--- START OF Supplied data ---
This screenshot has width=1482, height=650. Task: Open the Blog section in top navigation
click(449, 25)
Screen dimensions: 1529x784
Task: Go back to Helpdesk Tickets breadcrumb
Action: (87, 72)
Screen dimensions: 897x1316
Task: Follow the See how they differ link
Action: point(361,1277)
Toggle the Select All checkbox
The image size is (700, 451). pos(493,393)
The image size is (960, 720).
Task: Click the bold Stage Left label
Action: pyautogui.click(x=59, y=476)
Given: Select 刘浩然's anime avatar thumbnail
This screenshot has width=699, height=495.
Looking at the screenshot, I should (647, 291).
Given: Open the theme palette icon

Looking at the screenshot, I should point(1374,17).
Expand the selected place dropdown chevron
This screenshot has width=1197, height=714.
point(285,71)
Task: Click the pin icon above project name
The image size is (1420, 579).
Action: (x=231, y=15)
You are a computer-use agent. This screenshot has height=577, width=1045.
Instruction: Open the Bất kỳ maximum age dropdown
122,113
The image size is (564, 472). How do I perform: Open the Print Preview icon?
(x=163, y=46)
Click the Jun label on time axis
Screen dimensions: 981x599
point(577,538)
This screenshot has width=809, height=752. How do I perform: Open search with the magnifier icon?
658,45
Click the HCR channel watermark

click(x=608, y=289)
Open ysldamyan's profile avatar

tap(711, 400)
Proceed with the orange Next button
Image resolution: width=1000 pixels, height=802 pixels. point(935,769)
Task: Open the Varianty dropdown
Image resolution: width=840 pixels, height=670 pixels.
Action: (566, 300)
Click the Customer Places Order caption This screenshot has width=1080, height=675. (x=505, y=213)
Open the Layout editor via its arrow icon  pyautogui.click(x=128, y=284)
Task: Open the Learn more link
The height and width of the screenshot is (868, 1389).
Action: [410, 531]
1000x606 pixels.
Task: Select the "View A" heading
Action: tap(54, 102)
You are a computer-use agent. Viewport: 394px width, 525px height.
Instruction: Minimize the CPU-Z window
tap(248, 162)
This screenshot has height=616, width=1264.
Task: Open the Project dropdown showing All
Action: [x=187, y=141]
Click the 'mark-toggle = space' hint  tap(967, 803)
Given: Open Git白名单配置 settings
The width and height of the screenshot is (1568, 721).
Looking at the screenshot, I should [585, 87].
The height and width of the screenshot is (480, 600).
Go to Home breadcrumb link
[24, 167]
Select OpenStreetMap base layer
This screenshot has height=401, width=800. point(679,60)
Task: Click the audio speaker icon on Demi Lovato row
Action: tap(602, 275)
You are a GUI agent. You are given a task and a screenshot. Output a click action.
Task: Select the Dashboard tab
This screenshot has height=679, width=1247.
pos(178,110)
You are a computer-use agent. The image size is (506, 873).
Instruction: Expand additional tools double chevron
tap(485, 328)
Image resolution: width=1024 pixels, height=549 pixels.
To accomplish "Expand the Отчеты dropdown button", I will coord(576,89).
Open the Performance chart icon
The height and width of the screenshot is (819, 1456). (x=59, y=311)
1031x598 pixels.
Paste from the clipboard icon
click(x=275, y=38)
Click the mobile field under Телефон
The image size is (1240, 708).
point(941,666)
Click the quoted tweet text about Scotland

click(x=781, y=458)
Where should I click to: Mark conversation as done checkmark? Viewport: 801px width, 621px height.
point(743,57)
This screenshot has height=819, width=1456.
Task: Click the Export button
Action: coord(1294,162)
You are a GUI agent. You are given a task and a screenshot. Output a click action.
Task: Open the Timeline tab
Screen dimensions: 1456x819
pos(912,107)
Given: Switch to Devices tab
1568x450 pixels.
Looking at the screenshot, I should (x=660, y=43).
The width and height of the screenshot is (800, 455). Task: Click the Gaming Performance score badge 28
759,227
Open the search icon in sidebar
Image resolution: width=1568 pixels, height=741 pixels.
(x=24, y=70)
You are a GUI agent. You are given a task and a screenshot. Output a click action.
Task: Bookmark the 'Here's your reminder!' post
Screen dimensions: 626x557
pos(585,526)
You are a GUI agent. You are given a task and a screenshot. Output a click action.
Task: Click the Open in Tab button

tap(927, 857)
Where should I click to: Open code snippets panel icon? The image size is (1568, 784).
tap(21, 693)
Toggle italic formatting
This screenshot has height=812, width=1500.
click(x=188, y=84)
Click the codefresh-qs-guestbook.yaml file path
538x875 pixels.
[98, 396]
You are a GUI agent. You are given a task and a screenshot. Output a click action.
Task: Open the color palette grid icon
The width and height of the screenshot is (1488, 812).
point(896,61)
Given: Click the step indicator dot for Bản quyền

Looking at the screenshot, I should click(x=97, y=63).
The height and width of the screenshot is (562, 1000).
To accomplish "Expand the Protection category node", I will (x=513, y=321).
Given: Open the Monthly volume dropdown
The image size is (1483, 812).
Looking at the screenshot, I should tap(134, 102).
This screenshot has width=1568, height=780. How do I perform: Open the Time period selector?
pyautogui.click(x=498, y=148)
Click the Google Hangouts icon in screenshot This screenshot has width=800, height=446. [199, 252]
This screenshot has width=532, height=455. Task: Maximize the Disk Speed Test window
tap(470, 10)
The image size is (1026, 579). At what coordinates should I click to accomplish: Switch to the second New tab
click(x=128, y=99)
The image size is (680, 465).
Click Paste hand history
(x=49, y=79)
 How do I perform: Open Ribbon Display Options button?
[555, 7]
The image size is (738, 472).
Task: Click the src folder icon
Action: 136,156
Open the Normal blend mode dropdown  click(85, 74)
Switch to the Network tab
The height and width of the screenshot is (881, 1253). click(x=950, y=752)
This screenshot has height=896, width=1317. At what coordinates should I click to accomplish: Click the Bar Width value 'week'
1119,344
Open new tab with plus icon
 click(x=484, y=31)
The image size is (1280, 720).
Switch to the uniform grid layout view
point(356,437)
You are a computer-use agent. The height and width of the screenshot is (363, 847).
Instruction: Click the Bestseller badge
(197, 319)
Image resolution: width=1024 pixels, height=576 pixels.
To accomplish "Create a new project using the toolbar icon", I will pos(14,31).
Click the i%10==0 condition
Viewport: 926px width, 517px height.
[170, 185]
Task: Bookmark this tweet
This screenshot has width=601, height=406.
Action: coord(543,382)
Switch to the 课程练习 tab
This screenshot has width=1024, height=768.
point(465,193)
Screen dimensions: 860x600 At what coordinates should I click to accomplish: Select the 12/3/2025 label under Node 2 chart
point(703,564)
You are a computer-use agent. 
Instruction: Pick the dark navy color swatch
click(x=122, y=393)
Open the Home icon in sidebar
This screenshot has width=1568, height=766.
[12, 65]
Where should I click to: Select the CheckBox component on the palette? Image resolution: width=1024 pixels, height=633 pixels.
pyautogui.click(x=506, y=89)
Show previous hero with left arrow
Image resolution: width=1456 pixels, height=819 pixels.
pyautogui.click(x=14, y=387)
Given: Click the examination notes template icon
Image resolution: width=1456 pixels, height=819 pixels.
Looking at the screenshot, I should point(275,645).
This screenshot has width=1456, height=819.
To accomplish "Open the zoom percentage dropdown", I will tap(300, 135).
--- END OF Supplied data ---
What the exercise asks: Pick out every line in the material above that contains the string "Expand", and copy each one.

Output of the exercise:
Expand the selected place dropdown chevron
Instruction: Expand additional tools double chevron
To accomplish "Expand the Отчеты dropdown button", I will coord(576,89).
To accomplish "Expand the Protection category node", I will (x=513, y=321).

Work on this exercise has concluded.